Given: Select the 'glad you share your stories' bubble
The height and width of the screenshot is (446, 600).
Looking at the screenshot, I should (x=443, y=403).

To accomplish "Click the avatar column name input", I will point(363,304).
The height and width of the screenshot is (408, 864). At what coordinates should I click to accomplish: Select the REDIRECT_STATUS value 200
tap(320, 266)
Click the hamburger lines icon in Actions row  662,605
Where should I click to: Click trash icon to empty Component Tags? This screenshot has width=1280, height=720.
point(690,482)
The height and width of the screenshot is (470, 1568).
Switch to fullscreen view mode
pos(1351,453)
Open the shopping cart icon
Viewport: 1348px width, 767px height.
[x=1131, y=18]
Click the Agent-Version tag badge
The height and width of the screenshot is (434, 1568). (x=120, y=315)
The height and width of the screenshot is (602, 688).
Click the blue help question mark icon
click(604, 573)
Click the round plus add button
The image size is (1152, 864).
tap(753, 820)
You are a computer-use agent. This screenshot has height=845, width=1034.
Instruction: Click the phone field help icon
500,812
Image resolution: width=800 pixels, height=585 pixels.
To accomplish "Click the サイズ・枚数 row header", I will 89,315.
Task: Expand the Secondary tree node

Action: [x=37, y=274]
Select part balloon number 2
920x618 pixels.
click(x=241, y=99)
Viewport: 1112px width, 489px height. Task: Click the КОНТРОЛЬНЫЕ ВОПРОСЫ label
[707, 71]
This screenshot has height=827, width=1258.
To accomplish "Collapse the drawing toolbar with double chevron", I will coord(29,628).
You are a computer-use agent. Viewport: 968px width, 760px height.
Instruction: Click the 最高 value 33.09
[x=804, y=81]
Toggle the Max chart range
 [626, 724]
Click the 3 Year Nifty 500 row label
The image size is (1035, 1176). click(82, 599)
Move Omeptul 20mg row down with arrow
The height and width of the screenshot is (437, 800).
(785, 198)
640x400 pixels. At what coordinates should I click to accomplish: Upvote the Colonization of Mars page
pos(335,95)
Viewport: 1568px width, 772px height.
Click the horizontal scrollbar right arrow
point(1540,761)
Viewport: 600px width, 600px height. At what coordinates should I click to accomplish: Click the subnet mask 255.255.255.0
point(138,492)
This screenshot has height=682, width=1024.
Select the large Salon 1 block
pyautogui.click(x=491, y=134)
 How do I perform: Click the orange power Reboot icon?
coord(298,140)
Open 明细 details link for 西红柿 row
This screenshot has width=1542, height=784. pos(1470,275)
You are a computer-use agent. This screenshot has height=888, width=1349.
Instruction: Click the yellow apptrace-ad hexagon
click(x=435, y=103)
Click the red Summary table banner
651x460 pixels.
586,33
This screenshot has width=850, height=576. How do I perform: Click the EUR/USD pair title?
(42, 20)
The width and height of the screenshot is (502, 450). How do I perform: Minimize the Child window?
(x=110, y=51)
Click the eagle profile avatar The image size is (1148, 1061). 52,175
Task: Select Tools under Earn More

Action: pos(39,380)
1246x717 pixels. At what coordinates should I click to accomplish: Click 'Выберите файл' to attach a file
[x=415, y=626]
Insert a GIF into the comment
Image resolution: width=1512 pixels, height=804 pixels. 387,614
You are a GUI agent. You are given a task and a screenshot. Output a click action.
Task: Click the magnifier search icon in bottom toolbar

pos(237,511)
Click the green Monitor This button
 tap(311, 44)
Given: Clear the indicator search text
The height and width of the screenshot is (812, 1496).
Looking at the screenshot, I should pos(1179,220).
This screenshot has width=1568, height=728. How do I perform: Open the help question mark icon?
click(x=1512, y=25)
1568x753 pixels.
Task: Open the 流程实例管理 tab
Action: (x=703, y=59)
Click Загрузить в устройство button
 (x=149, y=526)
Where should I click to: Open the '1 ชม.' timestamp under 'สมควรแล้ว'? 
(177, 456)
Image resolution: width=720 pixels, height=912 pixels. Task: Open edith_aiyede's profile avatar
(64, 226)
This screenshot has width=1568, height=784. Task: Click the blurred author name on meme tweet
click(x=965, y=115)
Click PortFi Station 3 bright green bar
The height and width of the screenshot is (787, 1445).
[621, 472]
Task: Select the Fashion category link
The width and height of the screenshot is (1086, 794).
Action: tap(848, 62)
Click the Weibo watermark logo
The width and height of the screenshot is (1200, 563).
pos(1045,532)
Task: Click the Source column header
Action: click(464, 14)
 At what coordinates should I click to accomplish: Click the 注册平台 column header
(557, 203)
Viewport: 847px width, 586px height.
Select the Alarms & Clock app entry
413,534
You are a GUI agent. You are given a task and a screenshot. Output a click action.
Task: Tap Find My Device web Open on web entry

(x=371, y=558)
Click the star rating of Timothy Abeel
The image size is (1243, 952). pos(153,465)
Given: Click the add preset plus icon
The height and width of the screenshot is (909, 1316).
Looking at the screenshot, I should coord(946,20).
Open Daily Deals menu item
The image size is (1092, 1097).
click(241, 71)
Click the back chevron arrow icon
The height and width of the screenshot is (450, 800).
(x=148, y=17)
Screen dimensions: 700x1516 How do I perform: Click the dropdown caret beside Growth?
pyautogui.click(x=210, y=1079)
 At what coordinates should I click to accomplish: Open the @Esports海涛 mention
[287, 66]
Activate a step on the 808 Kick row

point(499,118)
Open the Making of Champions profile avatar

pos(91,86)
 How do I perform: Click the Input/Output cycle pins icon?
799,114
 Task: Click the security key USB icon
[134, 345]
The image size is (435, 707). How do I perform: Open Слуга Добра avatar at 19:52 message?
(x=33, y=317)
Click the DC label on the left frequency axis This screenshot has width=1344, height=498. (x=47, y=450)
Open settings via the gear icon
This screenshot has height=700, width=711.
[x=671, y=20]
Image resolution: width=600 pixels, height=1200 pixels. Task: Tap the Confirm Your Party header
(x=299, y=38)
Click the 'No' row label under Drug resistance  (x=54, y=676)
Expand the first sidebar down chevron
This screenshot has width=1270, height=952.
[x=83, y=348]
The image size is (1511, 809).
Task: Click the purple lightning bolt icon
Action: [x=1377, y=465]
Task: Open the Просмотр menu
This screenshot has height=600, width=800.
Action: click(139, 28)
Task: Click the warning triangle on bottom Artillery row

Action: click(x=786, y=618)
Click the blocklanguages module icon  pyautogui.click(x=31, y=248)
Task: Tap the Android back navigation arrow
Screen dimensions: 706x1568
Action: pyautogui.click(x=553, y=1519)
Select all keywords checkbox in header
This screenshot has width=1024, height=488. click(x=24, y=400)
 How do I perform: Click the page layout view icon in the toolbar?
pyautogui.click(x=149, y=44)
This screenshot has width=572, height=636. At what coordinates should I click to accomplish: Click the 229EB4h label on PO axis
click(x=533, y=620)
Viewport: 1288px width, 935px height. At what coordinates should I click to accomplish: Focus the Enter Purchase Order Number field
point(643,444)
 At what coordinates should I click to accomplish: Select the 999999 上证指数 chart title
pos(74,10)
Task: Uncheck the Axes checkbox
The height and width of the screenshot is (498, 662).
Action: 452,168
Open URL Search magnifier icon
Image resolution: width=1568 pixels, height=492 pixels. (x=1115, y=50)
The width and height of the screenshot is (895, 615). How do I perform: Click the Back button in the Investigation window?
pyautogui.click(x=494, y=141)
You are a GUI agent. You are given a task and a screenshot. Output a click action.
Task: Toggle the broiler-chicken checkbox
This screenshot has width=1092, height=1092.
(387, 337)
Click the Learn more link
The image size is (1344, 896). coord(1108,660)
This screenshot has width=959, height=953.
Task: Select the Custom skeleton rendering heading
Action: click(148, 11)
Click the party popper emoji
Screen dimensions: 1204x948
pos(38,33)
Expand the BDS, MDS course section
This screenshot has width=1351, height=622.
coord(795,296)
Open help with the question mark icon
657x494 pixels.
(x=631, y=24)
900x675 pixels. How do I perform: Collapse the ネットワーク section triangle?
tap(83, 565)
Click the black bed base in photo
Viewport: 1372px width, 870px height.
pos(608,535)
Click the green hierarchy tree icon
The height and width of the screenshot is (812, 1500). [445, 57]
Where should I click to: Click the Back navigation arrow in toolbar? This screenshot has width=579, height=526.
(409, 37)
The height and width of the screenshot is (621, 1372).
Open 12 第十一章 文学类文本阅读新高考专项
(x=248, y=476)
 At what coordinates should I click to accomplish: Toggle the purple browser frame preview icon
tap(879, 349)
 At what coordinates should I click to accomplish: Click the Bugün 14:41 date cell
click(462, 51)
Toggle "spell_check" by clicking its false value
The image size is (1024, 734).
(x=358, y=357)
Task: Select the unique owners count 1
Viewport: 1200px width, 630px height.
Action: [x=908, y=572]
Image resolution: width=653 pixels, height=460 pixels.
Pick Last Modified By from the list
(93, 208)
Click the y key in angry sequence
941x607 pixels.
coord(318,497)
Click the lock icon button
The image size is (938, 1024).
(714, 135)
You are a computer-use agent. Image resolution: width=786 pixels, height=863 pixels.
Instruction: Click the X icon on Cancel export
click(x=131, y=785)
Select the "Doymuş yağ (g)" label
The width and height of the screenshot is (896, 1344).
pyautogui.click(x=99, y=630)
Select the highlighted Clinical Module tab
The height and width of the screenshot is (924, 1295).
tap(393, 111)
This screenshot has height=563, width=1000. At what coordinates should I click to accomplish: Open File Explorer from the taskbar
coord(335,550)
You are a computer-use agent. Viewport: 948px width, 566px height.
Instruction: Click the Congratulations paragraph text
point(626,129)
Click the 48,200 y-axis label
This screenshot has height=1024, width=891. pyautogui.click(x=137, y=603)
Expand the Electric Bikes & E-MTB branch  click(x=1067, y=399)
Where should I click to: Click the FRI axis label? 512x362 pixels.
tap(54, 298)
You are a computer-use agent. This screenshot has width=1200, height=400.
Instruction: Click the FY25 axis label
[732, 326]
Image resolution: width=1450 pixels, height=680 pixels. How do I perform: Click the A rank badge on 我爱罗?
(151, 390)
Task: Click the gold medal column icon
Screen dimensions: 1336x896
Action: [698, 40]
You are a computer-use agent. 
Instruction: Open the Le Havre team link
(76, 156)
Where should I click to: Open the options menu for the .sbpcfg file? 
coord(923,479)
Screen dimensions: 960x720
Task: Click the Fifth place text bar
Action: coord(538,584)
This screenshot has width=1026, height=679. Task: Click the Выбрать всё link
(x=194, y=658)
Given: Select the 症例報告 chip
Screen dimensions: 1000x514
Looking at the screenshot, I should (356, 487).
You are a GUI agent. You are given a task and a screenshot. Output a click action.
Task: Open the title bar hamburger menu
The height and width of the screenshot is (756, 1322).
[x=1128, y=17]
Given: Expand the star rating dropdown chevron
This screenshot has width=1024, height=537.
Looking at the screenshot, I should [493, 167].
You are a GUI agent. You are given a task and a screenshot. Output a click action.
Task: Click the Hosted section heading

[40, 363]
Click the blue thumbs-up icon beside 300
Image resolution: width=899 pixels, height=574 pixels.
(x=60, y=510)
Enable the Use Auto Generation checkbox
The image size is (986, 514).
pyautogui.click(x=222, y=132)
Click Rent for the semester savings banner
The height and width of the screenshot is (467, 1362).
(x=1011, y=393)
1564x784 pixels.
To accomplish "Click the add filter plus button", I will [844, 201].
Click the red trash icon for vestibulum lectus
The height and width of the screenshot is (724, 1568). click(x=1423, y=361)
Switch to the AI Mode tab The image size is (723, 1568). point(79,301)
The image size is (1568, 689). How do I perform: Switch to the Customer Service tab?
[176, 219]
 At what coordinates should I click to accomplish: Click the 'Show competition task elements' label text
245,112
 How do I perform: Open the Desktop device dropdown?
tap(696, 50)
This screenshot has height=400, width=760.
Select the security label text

# TASK DETAILS:
Copy every line from the records above that contains the string "will".

# SOLUTION TO THE PROBLEM:
To accomplish "Click the avatar column name input", I will point(363,304).
To accomplish "Click the サイズ・枚数 row header", I will 89,315.
To accomplish "Collapse the drawing toolbar with double chevron", I will coord(29,628).
To accomplish "Click the add filter plus button", I will [844, 201].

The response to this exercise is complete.